▶ [TASK STATEMENT]
Find the string "date" in the data, then copy every line where it is found.
───
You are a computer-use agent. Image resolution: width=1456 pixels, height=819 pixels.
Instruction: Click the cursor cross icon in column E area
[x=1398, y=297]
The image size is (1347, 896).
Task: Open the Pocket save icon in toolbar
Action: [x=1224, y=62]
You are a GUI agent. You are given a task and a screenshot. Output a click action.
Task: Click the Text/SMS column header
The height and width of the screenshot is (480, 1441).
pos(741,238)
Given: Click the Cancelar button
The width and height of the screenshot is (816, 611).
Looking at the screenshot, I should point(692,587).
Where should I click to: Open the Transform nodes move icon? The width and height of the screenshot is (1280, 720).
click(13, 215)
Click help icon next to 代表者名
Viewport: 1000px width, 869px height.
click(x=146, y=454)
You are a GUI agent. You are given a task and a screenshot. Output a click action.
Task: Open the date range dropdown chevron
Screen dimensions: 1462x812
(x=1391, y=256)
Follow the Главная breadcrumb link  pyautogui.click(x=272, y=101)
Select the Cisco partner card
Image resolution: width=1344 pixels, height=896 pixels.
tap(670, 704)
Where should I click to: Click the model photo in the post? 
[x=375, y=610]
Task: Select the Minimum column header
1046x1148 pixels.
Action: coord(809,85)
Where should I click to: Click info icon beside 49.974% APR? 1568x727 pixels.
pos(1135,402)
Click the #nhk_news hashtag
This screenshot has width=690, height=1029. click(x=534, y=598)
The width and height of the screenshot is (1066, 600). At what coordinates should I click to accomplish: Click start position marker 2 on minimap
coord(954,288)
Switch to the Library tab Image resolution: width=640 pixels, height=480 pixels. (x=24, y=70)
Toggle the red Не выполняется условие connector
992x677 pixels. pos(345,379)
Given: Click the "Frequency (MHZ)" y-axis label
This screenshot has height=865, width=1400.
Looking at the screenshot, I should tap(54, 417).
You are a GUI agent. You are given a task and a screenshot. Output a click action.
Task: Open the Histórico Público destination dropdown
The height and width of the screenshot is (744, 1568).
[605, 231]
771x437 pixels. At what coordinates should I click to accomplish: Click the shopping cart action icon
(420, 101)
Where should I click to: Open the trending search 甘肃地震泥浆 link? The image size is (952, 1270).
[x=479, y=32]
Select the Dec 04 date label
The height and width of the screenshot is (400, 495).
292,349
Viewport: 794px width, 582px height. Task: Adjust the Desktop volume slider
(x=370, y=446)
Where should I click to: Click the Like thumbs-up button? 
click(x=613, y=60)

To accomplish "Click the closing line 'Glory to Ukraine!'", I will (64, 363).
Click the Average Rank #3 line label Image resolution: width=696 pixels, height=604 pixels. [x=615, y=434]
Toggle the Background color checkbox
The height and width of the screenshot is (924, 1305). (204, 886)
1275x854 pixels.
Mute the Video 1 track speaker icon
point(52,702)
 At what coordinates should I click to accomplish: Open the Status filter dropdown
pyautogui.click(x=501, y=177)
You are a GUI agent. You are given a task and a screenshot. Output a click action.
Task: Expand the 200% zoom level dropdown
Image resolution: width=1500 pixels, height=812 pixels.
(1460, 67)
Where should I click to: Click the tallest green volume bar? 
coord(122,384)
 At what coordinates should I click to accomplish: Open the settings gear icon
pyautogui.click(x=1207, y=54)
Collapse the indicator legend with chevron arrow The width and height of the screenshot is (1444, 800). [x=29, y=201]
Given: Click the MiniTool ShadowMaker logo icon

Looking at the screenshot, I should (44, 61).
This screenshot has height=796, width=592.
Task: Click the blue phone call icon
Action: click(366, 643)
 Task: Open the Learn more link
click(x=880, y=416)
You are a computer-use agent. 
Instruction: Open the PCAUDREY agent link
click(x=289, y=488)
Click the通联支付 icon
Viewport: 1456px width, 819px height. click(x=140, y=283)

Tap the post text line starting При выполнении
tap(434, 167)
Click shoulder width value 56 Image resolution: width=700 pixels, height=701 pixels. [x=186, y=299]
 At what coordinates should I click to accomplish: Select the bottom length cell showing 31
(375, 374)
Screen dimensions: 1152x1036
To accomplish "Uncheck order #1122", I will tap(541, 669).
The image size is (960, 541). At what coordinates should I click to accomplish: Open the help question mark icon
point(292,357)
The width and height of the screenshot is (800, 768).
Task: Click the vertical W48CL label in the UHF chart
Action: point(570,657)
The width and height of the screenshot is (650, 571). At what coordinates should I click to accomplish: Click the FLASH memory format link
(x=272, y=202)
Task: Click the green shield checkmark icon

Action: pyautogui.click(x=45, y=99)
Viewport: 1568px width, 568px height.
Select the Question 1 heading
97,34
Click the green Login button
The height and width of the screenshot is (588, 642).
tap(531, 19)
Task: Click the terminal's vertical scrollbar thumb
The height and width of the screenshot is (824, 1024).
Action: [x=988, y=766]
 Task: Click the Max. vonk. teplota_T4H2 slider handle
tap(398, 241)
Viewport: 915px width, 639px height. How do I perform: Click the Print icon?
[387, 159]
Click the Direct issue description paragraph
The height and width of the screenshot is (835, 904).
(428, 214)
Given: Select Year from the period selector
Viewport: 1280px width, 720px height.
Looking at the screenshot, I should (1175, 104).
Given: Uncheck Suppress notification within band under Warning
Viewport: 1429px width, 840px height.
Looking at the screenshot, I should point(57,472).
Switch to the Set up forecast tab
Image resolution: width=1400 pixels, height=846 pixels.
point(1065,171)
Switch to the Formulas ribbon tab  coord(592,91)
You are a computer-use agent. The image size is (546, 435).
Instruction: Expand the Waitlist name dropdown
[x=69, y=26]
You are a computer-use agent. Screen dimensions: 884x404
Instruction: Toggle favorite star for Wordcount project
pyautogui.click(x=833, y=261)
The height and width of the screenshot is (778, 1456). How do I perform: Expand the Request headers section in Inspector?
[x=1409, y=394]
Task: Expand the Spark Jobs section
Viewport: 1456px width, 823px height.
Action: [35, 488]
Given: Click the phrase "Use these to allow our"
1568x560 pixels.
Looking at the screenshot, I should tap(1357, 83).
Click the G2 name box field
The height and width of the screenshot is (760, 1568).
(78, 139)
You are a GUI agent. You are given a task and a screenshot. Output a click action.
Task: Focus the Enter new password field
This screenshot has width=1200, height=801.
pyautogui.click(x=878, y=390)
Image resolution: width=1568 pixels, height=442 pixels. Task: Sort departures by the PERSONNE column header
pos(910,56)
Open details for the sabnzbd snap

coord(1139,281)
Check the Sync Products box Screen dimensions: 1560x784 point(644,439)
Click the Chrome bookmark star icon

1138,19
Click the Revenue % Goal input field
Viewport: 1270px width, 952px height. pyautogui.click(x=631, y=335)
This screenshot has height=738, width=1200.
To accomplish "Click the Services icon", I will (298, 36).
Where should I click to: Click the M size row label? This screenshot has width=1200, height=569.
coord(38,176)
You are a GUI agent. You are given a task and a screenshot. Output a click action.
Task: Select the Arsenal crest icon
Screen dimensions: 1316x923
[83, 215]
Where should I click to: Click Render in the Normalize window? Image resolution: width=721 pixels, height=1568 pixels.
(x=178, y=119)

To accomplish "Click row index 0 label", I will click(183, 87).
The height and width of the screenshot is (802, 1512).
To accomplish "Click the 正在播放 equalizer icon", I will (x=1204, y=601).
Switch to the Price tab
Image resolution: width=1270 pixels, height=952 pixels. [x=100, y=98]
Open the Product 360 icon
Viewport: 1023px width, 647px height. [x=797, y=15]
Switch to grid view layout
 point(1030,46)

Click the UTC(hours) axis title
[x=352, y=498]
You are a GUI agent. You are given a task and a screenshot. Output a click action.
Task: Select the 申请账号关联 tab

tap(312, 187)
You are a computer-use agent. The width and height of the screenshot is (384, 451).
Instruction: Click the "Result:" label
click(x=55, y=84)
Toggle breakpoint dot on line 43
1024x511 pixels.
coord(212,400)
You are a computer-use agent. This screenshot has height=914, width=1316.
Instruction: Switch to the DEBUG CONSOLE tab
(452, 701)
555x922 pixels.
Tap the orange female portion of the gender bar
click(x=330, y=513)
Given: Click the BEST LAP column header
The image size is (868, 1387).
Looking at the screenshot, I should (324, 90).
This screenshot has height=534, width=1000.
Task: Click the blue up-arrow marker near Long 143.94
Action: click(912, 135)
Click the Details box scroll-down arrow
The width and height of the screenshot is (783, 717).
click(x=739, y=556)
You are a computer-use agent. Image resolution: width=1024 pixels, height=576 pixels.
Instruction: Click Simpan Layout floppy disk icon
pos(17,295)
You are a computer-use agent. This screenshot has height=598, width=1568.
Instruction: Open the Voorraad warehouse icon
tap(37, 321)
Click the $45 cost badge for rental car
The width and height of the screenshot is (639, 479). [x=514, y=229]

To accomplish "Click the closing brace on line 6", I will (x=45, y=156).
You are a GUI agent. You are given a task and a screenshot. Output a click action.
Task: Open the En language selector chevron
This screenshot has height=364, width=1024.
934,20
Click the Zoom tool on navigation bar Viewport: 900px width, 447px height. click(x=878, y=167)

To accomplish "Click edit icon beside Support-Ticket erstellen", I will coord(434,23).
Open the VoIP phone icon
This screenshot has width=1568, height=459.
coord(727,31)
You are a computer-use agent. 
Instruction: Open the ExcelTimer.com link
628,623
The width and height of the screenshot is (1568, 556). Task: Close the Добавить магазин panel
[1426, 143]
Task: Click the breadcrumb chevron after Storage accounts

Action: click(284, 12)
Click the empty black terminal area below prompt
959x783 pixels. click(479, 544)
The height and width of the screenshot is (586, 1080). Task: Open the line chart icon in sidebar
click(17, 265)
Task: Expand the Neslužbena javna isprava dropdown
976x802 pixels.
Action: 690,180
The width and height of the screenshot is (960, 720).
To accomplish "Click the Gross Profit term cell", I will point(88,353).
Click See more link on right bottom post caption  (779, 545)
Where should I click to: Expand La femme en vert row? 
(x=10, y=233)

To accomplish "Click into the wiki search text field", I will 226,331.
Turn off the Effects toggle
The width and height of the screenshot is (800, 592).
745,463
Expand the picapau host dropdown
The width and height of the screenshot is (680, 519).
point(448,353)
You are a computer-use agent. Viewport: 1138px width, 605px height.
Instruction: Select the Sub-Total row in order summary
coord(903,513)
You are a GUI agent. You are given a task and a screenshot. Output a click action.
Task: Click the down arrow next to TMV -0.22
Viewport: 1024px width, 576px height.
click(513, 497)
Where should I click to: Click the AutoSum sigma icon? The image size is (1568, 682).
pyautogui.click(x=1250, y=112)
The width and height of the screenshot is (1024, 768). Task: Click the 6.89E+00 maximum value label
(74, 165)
───
▶ [ANSWER TO THIS TASK]
Task: Open the date range dropdown chevron
Select the Dec 04 date label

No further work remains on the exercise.